ENSIPEDIA.ID, KENDAL – Pada era Demokrasi Terpimpin diterapkan, ternyata Indonesia pernah mengalami guncangan ekonomi yang hebat, yaitu inflasi.
Pada awal kemerdekaan hingga era Demokrasi Terpimpin, kekuatan politik Indonesia berada di kelompok Nasionalis, Agama dan Komunis. Mereka saling bersaing hingga memaksakan pandangan mereka ke negara. Hal ini mengakibatkan ketidakstabilan politik di Indonesia.
Ketika kondisi politik mulai tidak stabil dan muncul gerakan-gerakan pemberontakan di berbagai wilayah, para investor mulai ragu untuk berinvestasi di Indonesia.
Sementara itu, pemerintah juga berambisi untuk mencuri perhatian dunia. Soekarno yang kala itu menjadi pemimpin utama, menggalakkan ‘politik mercusuar’.
Pembangunan besar-besaran dilakukan, dimulai dengan dibangunnya Monumen Nasional (Monas) dan diselenggarakannya Asian Games 1962 menjadi titik awal Indonesia memperlihatkan kemampuannya. Namun tak berhenti di situ, Soekarno juga membangun Istana Tampaksiring di Bali, mengadakan Ganefo, merencanakan Conefo dan semangatnya dalam mengganyang Malaysia.
Politik mercusuar memang membutakan Soekarno. Fasilitas-fasilitas tersebut memang bagus, tapi tidak jika dibangun bersamaan dengan penderitaan rakyat di awal kemerdekaan. Seharusnya, pemerintah memprioritaskan kesejahteraan rakyat terlebih dahulu, seperti memperbanyak cadangan pangan untuk beberapa tahun ke depan.

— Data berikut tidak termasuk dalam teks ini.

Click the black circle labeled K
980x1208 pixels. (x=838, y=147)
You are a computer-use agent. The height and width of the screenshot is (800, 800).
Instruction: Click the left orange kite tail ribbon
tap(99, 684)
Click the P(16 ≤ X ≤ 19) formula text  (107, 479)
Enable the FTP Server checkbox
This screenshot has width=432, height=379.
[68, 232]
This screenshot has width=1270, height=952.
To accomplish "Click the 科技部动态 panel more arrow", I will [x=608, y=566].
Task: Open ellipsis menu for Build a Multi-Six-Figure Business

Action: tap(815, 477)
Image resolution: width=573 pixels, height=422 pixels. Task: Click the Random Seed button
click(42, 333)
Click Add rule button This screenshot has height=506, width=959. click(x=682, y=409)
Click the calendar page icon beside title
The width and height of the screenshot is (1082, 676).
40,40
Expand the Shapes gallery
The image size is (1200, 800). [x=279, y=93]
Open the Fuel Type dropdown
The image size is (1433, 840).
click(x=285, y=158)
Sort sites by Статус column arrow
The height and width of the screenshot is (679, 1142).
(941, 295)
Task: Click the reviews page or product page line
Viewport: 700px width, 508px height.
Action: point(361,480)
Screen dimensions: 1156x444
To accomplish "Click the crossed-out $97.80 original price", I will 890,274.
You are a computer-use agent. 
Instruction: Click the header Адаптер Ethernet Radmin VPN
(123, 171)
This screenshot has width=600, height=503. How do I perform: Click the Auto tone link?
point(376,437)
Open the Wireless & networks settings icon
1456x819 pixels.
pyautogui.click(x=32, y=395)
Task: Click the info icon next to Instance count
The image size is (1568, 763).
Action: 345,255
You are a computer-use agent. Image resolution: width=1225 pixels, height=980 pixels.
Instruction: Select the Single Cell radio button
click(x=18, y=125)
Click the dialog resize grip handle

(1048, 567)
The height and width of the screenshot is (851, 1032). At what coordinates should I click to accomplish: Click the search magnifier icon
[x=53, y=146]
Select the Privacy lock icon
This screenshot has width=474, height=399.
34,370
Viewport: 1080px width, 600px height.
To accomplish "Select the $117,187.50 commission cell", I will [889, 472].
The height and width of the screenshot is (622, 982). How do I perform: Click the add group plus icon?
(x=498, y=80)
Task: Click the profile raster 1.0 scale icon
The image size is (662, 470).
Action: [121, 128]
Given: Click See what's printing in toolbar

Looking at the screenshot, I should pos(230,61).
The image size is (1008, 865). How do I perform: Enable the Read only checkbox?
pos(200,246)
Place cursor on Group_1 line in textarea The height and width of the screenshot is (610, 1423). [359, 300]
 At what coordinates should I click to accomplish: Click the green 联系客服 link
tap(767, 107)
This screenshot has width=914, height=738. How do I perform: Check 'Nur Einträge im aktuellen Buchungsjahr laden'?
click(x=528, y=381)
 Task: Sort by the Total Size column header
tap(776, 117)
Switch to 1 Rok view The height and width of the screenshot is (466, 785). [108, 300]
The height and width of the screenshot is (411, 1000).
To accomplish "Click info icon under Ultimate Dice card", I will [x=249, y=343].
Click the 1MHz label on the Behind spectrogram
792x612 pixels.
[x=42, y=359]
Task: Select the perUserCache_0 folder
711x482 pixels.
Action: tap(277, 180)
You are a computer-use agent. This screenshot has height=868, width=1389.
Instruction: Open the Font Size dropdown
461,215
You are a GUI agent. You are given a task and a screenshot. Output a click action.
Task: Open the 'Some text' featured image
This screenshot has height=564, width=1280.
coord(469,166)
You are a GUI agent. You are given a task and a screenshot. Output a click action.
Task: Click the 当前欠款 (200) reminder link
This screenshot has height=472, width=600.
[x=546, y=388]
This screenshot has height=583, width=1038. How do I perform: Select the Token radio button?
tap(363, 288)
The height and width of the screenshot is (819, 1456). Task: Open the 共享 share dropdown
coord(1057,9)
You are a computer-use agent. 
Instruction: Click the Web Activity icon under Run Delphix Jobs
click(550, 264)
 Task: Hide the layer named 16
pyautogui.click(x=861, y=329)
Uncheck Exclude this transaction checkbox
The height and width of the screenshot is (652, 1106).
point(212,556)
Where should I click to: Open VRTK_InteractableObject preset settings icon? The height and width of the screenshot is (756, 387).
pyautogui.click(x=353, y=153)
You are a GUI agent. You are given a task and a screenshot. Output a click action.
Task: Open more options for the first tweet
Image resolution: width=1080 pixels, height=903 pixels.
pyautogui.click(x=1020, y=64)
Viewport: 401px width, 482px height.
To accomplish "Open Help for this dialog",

Utang makin melonjak tinggi bersamaan dengan megahnya Indonesia kala itu. Bagaimana tidak, anggaran negara yang dikeluarkan untuk pembangunan infrastruktur itu sangat besar, sehingga Indonesia mempunyai utang luar negeri sebesar 2,4 miliar dolar.
Pada tahun 1960, ekonomi di Indonesia mulai jatuh. Ditandai dengan inflasi di atas 100% karena pemerintah terus-menerus mencetak uang guna membiayai utang dan mendanai proyek-proyek megah.
Dari tahun ke tahun, inflasi di Indonesia semakin melonjak. Puncaknya terjadi pada tahun 1965, di mana saat itu Indonesia keluar dari keanggotaan PBB karena bergabungnya Malaysia ke PBB.
Di tahun 1965 saja, defisit APBN sudah mencapai Rp1,32 triliun, naik 4x lipat dari tahun sebelumnya. Penerimaan negara kala itu hanya sebesar Rp923,444 miliar, tapi pengeluaran mencapai Rp2,244 triliun.
Pemerintah melakukan upaya untuk menutup defisit tersebut, yakni dengan mencetak uang. Hal tersebut justru makin memperparah ekonomi dengan melonjak tajamnya uang yang beredar hingga Rp2,713 triliun. Bahkan di triwulan I 1966, uang beredar sudah mencapai Rp5,317 triliun!
Langkah itu membuat Indonesia mengalami hiperinflasi, yaitu inflasi besar-besaran yang tidak terkendali. Bahkan, inflasi di Indonesia pada 1965 menembus angka 600%.
Dalam upayanya menstabilkan kembali perekonomian negara, pemerintah mengambil beberapa kebijakan di antaranya Devaluasi, Redenominasi, Membekukan Giro dan Deposito serta Senering.
Di langkah Devaluasi, pemerintah menurunkan nilai tukar rupiah terhadap dolar AS dari nilai Rp11,4/US$ menjadi Rp45/US$. Langkah ini dimulai sejak 12 Agustus 1959.
Di langkah Redenominasi, pemerintah melakukan penyederhanaan jumlah digit pada pecahan rupiah tanpa mengurangi nilainya. Pada 13 Desember 1965, pemerintah menerbitkan desain uang baru yaitu pecahan Rp1 yang setara dengan nilai Rp1.000 lama.
Pada langkah selanjutnya, yaitu pembekuan giro dan deposito, pemerintah membekukan sebanyak 90% giro dan deposito di atas Rp25 ribu.
Lalu, pada kebijakan Senering atau pemotongan nilai mata uang, pemerintah menurunkan nilai uang kertas dari Rp500 jadi Rp50, dan yang awalnya Rp1000 jadi Rp100.
Kebijakan lainnya yaitu dengan menekankan penghematan belanja negara sehingga pengeluaran negara diharapkan tak lebih banyak dari pendapatannya sehingga mengurangi nilai defisit.